Violations carry fines capped at the Class 2 misdemeanor level under state law, and each day a violation continues counts as a separate offense.9City of Deadwood. City of Deadwood Ordinance 1431 That per-day structure means even a minor violation, like replacing a historic window with a modern one, can stack up quickly. For a city built on gold rush tourism and legalized gambling, the preservation rules are essentially part of the economic model: the 19th-century streetscape is what draws visitors.

The Myths: Laws That Probably Don’t Exist

Lists of “weird laws” tend to circulate online with no statute numbers attached, and South Dakota’s list is particularly prone to fabrication. Here’s what the code actually shows for some of the most common claims.

Sheep in Truck Cabs

The claim that South Dakota bans sheep from riding in a truck cab appears on countless listicles but doesn’t correspond to any identifiable statute. The closest real law is SDCL 40-21-3.1, which governs transporting livestock on public highways and focuses on documentation, brand inspection, and theft prevention rather than where in the vehicle the animal sits. The “sheep in the cab” story likely evolved from someone misreading a livestock transport regulation and adding a colorful detail.

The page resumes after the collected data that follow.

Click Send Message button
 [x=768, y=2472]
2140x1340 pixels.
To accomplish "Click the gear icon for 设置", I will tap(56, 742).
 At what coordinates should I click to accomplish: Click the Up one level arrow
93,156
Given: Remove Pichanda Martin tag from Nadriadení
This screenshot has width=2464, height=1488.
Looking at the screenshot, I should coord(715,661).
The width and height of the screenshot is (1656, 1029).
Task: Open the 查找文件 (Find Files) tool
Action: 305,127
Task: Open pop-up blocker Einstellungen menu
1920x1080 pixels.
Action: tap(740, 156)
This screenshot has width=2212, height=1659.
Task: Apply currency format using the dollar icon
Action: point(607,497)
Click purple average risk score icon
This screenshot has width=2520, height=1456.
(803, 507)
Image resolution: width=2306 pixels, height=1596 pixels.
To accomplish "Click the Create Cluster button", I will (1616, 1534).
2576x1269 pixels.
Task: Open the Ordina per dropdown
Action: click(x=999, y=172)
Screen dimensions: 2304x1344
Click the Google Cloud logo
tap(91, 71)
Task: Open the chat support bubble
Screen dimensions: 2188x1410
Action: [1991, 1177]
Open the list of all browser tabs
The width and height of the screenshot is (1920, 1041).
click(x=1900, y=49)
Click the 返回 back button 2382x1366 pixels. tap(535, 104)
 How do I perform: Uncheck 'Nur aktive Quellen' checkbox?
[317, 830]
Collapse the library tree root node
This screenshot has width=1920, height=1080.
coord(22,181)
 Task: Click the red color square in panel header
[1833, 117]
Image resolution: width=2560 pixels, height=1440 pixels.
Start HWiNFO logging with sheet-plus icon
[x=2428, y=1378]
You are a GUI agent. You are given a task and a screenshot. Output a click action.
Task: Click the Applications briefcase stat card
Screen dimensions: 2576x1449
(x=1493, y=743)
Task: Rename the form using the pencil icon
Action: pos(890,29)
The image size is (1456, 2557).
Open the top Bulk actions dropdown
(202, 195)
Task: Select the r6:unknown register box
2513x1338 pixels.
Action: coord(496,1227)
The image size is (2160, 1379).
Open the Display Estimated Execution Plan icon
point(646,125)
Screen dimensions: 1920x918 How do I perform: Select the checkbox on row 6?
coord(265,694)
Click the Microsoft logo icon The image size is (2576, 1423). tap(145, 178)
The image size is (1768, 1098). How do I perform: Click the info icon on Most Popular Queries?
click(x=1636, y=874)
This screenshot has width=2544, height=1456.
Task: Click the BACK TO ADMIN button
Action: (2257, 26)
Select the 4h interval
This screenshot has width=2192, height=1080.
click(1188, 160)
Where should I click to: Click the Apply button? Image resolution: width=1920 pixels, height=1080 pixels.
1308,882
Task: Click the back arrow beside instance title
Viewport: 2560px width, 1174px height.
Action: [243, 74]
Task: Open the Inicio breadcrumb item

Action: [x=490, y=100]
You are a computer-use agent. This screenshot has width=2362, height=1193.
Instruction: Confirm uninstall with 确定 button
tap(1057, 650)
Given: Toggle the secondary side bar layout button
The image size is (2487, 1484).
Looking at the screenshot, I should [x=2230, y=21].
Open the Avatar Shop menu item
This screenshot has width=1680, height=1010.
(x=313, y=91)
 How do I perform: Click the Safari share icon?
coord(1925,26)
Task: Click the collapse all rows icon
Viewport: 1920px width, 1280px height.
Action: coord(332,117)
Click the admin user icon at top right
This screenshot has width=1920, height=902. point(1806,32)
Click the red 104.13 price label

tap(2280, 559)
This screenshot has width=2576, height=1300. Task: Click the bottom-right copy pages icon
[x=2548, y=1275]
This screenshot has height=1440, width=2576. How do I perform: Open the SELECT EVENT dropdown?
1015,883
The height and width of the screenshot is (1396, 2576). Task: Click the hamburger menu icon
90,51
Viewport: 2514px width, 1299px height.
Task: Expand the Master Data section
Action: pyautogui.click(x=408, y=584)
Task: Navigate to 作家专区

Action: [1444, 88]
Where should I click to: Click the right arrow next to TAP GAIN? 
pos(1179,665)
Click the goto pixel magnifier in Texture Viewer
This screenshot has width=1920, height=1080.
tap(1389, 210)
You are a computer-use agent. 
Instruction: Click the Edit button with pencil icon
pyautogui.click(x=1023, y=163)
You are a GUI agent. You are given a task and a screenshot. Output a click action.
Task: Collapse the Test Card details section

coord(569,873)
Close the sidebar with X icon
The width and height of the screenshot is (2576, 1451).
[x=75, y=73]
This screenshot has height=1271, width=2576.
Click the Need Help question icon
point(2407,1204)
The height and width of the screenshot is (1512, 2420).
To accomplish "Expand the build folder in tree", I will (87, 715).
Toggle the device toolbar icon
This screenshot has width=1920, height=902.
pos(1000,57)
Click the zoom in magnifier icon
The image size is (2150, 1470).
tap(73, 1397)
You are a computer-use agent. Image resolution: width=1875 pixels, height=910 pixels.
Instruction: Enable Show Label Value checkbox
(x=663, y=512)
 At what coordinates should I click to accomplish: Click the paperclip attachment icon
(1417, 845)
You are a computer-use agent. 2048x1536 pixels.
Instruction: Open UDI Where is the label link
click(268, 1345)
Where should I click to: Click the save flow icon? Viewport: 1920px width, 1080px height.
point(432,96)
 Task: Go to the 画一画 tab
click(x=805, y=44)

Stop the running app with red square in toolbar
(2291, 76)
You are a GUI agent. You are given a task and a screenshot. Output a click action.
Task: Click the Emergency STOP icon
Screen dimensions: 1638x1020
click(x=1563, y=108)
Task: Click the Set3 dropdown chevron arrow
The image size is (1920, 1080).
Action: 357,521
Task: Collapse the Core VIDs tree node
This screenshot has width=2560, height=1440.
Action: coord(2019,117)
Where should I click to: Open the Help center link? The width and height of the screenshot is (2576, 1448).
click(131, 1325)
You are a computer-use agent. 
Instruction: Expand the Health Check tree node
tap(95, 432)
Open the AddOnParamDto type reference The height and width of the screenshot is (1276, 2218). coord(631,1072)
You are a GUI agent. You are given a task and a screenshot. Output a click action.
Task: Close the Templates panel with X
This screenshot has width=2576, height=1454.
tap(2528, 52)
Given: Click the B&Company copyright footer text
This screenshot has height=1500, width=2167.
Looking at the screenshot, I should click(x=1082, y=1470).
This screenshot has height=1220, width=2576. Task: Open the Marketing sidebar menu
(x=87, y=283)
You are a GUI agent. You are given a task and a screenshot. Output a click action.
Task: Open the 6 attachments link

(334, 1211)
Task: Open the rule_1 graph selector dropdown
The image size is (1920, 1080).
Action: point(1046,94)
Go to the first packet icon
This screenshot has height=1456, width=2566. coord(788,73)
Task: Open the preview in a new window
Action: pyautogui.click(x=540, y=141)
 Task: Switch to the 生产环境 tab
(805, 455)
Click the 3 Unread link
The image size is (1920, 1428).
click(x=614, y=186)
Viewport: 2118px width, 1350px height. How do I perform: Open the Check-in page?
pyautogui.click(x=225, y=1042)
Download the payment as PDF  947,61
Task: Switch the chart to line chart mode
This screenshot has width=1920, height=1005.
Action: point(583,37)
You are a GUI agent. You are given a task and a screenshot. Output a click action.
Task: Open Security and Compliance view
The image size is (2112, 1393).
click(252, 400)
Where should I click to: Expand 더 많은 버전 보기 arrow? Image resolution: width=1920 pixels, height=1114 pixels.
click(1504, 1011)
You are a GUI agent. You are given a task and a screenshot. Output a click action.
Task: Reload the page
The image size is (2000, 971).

Horses in Casinos or Saloons

No South Dakota statute specifically prohibits bringing a horse into a casino or saloon. The state’s gambling laws under SDCL Chapter 22-25 don’t mention animals at all, and the Department of Revenue’s gaming regulations are silent on the topic. General public nuisance statutes could theoretically apply if someone tried it, but there’s no targeted horse-in-casino prohibition sitting in the code.

Movies Showing Police Being Hit

The claim that South Dakota banned movies depicting police officers being struck or mocked is another unverifiable staple of weird-law lists. Several states did pass film censorship laws in the early 20th century, but no specific South Dakota statute matching this description survives in the current codified laws. The state’s obscenity and entertainment statutes under SDCL Chapter 22-24 address sexually explicit material, not depictions of violence against law enforcement.

Sleeping in Cheese or Cracker Factories

This one has a kernel of truth, but the real regulation is more mundane than the myth suggests. South Dakota Administrative Rule 44:02:07:82 requires that living or sleeping quarters on the premises of a food establishment be physically separated from areas used for food operations. That’s a standard health code provision, not a quaint ban on napping near cheddar. It applies to every food facility, not just cheese or cracker producers.

How to Check Whether a South Dakota Law Is Real

Before repeating any “weird law” claim, you can verify it in under a minute. The South Dakota Legislature maintains a free, searchable database of the full codified laws at sdlegislature.gov.10South Dakota Legislature. Codified Laws Search by keyword or browse by title number. If a supposed law doesn’t appear in this database, it either never existed, was repealed, or has been so heavily mischaracterized that the original statute is unrecognizable. The administrative rules are searchable on the same site. As a general rule, any “weird law” article that doesn’t include a statute number is probably working from someone else’s list rather than the actual code.